***** Data records

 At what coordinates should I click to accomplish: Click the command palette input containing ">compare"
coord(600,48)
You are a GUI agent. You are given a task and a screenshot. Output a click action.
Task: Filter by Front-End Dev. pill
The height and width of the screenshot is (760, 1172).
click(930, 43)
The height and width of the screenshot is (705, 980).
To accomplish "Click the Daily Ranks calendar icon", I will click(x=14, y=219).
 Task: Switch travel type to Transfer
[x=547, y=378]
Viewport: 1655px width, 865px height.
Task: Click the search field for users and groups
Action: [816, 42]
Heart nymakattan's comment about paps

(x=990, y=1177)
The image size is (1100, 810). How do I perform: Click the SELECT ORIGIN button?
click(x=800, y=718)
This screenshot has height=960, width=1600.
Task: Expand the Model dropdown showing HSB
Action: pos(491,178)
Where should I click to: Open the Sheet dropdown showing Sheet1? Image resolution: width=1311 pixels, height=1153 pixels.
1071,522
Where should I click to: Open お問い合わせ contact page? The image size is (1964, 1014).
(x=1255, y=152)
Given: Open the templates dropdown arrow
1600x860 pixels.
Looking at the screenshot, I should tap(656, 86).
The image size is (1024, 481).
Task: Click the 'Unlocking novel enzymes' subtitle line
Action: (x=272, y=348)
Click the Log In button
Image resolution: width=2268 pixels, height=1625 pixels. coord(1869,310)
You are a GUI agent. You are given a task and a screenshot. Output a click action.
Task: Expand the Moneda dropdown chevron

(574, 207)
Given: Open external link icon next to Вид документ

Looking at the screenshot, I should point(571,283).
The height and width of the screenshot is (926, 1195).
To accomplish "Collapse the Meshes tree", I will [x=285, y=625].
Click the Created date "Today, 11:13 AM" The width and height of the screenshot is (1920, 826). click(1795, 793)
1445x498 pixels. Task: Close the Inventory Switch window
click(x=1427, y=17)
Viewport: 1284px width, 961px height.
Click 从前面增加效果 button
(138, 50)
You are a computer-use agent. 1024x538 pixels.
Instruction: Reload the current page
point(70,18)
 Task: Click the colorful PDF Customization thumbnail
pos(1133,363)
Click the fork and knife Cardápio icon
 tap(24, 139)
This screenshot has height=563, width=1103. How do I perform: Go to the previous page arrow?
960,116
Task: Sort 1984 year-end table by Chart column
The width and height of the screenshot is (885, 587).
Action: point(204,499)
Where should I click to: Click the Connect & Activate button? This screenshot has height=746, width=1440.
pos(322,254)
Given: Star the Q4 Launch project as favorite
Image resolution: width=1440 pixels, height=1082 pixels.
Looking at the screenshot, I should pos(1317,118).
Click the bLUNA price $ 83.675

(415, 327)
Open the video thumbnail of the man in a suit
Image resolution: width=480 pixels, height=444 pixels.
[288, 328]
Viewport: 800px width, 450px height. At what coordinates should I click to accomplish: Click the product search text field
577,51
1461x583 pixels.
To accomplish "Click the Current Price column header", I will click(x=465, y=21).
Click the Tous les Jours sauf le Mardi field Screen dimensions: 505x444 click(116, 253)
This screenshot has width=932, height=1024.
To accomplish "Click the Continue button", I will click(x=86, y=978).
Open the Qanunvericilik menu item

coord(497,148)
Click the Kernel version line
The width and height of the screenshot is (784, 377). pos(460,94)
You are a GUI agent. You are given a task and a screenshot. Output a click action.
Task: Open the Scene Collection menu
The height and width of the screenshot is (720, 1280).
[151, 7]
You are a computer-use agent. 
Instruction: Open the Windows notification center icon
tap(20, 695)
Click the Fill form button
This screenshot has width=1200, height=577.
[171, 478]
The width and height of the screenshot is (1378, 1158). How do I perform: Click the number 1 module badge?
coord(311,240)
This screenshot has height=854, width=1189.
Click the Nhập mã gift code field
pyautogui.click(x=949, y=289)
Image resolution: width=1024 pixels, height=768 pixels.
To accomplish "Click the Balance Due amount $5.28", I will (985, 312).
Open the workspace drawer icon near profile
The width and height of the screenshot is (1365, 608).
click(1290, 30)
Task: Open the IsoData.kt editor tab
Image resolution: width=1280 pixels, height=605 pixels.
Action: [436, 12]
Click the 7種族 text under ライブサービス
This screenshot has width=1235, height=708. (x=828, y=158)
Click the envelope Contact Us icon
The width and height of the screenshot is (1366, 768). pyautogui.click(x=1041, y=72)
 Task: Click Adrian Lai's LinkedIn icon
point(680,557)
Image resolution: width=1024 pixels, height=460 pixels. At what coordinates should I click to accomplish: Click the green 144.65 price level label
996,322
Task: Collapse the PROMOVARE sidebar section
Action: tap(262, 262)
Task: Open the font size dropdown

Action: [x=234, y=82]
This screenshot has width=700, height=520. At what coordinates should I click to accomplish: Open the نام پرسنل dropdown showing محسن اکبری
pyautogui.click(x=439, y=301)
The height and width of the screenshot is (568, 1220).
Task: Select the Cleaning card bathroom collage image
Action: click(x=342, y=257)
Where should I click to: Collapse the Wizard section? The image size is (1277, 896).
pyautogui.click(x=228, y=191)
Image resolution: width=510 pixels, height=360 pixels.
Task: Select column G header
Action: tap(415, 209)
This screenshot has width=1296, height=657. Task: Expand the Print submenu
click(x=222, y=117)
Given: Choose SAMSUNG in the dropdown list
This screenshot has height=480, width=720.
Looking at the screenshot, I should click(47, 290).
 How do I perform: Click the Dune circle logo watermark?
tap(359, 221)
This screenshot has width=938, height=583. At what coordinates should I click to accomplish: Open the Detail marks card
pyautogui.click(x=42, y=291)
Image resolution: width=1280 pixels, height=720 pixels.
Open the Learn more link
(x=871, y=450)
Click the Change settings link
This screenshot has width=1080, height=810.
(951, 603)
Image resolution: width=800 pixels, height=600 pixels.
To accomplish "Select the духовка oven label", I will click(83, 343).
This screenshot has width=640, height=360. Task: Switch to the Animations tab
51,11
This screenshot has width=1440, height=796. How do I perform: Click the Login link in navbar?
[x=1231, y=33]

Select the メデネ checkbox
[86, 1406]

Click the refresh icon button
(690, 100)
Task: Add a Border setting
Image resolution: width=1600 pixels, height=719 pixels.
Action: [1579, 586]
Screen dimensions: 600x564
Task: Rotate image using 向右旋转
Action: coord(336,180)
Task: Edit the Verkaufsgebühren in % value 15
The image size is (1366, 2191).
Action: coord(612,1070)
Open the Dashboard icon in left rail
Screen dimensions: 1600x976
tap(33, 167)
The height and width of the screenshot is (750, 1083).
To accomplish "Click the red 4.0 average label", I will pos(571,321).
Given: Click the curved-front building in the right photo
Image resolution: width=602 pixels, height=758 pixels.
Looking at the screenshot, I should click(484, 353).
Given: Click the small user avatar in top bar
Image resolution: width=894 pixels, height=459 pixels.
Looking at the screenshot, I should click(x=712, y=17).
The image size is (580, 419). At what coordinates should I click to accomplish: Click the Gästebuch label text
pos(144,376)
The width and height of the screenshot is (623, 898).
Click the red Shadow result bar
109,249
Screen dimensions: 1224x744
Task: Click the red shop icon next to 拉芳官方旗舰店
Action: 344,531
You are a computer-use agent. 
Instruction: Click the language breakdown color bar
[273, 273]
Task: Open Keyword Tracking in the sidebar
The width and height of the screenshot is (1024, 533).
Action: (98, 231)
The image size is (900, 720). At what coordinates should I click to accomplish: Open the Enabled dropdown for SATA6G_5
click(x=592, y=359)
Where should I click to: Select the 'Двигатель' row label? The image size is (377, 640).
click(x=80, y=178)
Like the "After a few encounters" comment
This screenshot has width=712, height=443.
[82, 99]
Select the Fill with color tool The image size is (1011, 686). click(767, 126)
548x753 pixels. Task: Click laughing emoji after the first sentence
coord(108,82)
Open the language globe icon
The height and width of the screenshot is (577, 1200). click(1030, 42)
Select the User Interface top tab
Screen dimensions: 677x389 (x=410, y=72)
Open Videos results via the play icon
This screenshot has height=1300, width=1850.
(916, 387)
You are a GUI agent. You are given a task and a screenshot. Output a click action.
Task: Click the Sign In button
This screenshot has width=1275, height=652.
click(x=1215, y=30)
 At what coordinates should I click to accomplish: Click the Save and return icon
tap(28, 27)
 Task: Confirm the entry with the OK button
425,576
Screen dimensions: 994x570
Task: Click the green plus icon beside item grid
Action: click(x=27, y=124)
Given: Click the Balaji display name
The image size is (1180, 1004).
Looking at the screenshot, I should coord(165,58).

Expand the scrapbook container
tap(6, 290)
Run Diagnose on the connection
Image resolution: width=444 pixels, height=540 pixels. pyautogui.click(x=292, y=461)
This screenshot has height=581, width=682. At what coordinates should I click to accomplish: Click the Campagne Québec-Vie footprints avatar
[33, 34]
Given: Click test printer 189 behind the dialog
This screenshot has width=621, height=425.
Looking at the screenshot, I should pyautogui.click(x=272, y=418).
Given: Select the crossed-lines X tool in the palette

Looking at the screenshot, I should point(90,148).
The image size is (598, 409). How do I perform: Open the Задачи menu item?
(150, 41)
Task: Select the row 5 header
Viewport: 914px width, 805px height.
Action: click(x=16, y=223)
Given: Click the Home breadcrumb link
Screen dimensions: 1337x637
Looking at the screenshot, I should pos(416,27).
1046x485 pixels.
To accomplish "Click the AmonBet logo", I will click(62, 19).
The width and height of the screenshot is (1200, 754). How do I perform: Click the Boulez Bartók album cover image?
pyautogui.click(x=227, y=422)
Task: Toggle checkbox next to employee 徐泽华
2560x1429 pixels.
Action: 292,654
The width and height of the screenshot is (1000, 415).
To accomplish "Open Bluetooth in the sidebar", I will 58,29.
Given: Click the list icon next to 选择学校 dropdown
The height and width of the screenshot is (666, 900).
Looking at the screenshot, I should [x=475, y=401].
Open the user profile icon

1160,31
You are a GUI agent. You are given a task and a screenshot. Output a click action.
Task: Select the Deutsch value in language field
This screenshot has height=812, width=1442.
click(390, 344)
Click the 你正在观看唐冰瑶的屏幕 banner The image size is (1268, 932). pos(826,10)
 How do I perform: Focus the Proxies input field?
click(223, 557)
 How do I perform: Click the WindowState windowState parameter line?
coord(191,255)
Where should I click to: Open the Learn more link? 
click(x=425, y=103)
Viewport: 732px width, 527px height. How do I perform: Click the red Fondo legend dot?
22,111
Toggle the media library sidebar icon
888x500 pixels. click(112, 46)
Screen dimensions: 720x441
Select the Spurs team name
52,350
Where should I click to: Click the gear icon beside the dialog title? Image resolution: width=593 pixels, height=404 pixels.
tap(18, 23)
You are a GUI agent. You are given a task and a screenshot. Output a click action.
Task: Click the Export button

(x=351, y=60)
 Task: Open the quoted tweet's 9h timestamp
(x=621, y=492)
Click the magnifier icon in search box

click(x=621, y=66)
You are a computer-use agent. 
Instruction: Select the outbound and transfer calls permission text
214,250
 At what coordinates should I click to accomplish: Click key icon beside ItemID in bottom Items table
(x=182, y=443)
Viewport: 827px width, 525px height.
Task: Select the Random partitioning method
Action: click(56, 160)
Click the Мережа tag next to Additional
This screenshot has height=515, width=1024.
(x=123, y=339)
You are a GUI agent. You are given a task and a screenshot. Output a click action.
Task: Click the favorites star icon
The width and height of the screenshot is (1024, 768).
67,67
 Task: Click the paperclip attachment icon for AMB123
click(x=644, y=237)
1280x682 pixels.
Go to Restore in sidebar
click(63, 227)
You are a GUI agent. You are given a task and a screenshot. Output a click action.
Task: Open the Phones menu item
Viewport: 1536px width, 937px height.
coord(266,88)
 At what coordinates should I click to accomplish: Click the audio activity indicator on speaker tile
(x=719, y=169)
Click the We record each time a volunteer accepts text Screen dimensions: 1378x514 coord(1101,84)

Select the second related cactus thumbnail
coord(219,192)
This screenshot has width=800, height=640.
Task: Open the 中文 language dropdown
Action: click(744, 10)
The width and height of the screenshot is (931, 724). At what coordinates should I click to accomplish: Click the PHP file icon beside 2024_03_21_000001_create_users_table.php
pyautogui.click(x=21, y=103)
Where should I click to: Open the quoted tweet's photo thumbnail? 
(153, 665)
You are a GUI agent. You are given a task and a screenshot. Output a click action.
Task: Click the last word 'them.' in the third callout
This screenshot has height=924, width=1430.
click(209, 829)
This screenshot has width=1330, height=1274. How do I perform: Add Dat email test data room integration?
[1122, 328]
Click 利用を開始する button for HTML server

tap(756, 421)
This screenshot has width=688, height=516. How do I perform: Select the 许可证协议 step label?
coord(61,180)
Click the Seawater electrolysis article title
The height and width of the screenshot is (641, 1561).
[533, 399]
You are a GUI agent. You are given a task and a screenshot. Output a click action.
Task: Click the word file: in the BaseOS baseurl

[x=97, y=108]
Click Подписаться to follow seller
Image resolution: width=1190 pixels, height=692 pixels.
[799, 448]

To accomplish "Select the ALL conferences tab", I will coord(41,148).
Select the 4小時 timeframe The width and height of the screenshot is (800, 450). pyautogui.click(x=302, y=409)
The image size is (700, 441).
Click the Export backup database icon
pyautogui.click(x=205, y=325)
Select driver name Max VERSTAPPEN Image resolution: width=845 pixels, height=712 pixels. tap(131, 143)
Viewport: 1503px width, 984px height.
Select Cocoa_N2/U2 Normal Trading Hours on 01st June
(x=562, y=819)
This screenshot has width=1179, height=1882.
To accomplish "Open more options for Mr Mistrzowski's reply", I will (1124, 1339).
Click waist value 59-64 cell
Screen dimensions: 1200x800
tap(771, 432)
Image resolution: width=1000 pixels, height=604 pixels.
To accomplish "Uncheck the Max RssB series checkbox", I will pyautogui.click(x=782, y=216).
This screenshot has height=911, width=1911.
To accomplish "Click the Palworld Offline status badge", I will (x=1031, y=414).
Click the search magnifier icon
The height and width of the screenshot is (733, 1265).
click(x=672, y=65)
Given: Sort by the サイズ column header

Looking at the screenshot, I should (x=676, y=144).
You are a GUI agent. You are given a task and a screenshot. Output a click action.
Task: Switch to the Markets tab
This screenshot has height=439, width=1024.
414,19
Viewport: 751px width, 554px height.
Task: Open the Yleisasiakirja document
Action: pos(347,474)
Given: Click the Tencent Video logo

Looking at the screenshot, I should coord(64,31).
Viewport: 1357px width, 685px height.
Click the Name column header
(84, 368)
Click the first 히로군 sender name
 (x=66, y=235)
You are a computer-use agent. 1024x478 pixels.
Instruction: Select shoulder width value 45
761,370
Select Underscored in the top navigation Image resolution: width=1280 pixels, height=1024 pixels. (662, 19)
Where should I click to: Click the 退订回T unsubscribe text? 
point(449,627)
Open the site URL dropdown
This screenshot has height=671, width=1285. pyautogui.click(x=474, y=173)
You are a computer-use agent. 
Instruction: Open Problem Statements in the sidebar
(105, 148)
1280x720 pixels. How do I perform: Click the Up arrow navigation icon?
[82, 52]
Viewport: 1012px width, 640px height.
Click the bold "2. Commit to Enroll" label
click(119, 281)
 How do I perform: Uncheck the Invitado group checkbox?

**********

For the lines above, output exactly those from the line containing "Given: Choose SAMSUNG in the dropdown list" through the line containing "Task: Add a Border setting", and skip the others.

* _Response_:
Given: Choose SAMSUNG in the dropdown list
This screenshot has height=480, width=720.
Looking at the screenshot, I should click(47, 290).
 How do I perform: Click the Dune circle logo watermark?
tap(359, 221)
This screenshot has width=938, height=583. At what coordinates should I click to accomplish: Open the Detail marks card
pyautogui.click(x=42, y=291)
Image resolution: width=1280 pixels, height=720 pixels.
Open the Learn more link
(x=871, y=450)
Click the Change settings link
This screenshot has width=1080, height=810.
(951, 603)
Image resolution: width=800 pixels, height=600 pixels.
To accomplish "Select the духовка oven label", I will click(83, 343).
This screenshot has width=640, height=360. Task: Switch to the Animations tab
51,11
This screenshot has width=1440, height=796. How do I perform: Click the Login link in navbar?
[x=1231, y=33]

Select the メデネ checkbox
[86, 1406]

Click the refresh icon button
(690, 100)
Task: Add a Border setting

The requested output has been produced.